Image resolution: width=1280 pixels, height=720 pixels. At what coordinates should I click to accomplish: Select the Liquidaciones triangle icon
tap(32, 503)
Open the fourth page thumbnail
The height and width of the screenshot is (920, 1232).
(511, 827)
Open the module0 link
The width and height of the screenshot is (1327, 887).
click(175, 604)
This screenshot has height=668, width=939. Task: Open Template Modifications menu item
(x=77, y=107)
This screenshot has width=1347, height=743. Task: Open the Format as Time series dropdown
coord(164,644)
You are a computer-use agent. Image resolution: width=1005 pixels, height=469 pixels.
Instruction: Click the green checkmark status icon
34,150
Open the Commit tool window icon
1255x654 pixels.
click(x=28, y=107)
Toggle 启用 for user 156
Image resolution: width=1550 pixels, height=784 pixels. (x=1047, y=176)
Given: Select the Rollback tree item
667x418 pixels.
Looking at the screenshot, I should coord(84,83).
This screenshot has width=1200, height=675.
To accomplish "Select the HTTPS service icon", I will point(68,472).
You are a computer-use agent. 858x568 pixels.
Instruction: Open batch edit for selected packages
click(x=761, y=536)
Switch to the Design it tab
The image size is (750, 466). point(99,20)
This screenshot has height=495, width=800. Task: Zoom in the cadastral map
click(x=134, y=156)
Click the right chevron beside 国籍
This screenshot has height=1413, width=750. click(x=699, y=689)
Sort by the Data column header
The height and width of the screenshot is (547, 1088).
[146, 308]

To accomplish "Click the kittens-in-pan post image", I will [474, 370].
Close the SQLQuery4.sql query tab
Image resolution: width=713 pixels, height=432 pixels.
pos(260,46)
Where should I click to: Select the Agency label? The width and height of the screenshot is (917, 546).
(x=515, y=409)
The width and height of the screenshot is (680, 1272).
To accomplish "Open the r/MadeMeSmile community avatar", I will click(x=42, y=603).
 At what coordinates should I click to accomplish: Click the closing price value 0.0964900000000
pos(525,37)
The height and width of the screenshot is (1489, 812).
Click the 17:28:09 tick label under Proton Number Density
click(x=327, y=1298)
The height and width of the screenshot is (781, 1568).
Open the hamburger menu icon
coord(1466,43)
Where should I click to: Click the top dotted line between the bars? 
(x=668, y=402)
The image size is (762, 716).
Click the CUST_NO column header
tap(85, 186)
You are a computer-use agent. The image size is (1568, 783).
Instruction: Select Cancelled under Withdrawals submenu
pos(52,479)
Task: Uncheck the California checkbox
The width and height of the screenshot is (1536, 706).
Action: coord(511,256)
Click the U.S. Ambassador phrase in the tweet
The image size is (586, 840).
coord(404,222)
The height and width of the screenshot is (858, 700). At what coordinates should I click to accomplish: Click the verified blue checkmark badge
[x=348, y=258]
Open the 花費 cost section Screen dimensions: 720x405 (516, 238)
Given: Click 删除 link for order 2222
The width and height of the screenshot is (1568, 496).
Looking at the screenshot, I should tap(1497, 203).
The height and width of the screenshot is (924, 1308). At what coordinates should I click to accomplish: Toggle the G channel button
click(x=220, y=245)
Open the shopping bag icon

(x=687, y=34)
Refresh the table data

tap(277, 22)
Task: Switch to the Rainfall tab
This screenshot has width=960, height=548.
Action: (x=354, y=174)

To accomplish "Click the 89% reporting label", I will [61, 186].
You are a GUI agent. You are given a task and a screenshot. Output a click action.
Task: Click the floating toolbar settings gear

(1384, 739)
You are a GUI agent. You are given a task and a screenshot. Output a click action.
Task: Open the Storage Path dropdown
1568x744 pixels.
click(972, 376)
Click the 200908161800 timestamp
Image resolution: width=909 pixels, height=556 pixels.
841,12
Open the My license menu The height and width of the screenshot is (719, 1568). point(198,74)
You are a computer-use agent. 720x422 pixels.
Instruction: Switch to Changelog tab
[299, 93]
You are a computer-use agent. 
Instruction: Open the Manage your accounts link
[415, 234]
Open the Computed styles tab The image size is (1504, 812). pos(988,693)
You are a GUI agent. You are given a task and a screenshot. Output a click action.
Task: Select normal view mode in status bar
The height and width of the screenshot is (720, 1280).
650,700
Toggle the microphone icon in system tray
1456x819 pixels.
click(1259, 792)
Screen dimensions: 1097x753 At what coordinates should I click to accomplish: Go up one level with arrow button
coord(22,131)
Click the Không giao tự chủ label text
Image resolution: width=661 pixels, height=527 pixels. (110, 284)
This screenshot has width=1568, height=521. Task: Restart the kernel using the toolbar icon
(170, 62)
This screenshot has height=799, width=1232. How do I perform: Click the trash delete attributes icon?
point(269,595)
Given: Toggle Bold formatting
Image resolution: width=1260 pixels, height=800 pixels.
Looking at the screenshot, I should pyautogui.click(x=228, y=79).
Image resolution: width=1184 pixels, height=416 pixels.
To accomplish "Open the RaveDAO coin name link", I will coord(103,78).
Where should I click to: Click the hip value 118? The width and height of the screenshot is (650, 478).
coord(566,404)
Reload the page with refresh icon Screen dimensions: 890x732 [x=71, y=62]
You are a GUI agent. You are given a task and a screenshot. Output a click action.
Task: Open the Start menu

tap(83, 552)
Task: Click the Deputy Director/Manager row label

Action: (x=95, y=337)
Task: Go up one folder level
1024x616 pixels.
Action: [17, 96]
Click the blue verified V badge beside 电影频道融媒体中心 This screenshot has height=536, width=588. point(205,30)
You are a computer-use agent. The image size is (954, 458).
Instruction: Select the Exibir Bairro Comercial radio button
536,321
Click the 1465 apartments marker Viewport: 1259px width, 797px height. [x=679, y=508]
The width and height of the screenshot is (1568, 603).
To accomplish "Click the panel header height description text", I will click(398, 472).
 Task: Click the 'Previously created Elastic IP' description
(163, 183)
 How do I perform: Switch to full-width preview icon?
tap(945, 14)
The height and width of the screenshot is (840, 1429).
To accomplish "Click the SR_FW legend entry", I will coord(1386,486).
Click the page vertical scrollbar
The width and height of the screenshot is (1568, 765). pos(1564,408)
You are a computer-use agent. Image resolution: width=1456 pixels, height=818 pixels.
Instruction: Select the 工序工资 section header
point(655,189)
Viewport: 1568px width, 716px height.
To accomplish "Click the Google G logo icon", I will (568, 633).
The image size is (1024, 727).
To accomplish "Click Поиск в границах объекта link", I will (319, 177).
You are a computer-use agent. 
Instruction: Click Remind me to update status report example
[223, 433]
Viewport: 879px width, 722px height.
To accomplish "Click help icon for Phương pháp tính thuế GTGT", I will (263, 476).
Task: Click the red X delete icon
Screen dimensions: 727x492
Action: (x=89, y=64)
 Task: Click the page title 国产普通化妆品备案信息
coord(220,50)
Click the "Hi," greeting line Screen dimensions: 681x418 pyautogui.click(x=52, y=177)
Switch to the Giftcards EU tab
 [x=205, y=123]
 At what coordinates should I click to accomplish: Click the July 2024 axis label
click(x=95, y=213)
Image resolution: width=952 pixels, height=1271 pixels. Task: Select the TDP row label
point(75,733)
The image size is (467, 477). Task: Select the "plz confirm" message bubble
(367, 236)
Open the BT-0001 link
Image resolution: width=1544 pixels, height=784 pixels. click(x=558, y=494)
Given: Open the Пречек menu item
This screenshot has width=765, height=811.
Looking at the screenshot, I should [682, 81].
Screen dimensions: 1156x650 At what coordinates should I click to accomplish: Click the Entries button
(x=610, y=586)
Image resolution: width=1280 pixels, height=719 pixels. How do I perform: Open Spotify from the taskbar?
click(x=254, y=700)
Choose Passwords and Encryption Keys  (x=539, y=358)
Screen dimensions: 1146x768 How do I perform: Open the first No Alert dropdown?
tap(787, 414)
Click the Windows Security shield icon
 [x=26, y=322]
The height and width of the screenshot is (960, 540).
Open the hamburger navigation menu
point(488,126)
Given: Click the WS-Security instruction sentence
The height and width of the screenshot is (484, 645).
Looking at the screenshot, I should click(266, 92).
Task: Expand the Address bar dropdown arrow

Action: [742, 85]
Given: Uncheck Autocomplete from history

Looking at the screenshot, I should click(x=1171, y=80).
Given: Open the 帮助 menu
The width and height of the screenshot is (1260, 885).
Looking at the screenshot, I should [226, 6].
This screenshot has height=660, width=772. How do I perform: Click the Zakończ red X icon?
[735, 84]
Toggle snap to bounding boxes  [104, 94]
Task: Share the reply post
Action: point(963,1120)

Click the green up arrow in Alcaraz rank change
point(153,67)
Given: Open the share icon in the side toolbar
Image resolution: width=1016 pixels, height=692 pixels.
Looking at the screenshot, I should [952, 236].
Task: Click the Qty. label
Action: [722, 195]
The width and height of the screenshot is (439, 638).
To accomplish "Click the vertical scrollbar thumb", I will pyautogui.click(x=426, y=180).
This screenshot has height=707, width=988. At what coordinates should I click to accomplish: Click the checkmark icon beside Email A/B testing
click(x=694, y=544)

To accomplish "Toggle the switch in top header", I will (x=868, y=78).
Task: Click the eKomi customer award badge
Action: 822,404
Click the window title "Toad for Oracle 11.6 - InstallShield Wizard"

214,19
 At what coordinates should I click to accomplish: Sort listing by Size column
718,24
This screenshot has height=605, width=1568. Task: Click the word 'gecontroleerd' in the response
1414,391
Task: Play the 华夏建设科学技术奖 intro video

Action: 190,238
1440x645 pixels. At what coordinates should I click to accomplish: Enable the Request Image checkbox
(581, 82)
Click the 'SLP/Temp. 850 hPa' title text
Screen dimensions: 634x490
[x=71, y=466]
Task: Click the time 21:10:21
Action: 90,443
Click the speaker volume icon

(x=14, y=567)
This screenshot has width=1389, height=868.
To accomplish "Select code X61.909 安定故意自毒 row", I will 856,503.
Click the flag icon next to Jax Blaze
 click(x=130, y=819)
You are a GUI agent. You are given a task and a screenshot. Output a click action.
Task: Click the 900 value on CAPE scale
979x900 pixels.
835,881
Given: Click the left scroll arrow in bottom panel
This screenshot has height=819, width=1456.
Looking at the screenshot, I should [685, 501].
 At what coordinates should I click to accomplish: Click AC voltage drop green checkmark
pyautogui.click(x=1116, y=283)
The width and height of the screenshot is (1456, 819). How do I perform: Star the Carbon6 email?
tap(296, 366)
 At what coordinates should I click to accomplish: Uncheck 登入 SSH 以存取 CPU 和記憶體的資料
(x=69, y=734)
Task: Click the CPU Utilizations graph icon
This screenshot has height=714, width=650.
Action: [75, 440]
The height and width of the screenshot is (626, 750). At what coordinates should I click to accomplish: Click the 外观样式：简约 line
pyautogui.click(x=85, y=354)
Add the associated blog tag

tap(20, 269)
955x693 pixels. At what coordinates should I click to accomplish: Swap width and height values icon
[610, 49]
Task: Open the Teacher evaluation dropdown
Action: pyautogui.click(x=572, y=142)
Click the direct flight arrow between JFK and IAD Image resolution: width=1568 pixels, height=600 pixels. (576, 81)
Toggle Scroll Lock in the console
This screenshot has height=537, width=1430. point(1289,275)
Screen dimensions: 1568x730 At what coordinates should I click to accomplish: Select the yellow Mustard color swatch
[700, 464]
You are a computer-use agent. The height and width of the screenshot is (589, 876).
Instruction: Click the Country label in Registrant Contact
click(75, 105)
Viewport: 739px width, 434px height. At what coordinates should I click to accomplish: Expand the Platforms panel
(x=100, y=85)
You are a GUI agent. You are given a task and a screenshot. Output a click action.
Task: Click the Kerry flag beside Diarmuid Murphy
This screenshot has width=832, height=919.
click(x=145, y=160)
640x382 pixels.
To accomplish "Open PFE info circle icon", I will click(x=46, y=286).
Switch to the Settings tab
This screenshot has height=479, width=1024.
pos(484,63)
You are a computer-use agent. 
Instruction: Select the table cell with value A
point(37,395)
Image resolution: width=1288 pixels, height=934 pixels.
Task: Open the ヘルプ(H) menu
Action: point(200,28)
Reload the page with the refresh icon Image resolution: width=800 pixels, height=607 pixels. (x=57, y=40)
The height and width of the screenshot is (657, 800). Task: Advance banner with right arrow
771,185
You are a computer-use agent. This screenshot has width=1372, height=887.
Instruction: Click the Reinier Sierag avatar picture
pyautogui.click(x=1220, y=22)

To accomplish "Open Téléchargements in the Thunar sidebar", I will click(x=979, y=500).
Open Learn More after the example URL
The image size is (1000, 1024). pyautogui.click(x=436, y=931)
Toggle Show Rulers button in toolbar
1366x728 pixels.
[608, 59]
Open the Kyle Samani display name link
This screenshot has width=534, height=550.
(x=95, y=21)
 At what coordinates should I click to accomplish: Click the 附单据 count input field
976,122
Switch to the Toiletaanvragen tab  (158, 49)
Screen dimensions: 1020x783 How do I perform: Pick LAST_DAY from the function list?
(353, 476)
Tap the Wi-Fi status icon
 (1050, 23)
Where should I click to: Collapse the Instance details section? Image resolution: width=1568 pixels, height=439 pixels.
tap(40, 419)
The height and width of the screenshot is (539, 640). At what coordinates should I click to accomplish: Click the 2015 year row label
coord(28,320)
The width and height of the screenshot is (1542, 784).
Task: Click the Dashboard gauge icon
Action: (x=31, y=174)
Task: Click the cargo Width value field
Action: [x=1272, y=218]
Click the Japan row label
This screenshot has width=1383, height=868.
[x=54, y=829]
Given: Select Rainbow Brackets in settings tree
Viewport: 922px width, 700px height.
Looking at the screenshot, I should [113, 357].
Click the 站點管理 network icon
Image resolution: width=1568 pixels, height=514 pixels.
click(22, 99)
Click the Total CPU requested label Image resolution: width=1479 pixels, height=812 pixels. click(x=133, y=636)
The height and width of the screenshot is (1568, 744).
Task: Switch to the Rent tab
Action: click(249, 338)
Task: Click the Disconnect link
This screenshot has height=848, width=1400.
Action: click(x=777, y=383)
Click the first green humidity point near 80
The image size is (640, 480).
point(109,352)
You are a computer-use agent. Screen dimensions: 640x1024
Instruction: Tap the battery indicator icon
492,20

==========

* TASK DESCRIPTION: Of the lines above, retype only those from the line containing "Where should I click to: Select" through the line containing "Given: Click 删除 link for order 2222", including both, exactly.

* TASK RESPONSE:
Where should I click to: Select the Agency label? The width and height of the screenshot is (917, 546).
(x=515, y=409)
The width and height of the screenshot is (680, 1272).
To accomplish "Open the r/MadeMeSmile community avatar", I will click(x=42, y=603).
 At what coordinates should I click to accomplish: Click the closing price value 0.0964900000000
pos(525,37)
The height and width of the screenshot is (1489, 812).
Click the 17:28:09 tick label under Proton Number Density
click(x=327, y=1298)
The height and width of the screenshot is (781, 1568).
Open the hamburger menu icon
coord(1466,43)
Where should I click to: Click the top dotted line between the bars? 
(x=668, y=402)
The image size is (762, 716).
Click the CUST_NO column header
tap(85, 186)
You are a computer-use agent. The image size is (1568, 783).
Instruction: Select Cancelled under Withdrawals submenu
pos(52,479)
Task: Uncheck the California checkbox
The width and height of the screenshot is (1536, 706).
Action: coord(511,256)
Click the U.S. Ambassador phrase in the tweet
The image size is (586, 840).
coord(404,222)
The height and width of the screenshot is (858, 700). At what coordinates should I click to accomplish: Click the verified blue checkmark badge
[x=348, y=258]
Open the 花費 cost section Screen dimensions: 720x405 (516, 238)
Given: Click 删除 link for order 2222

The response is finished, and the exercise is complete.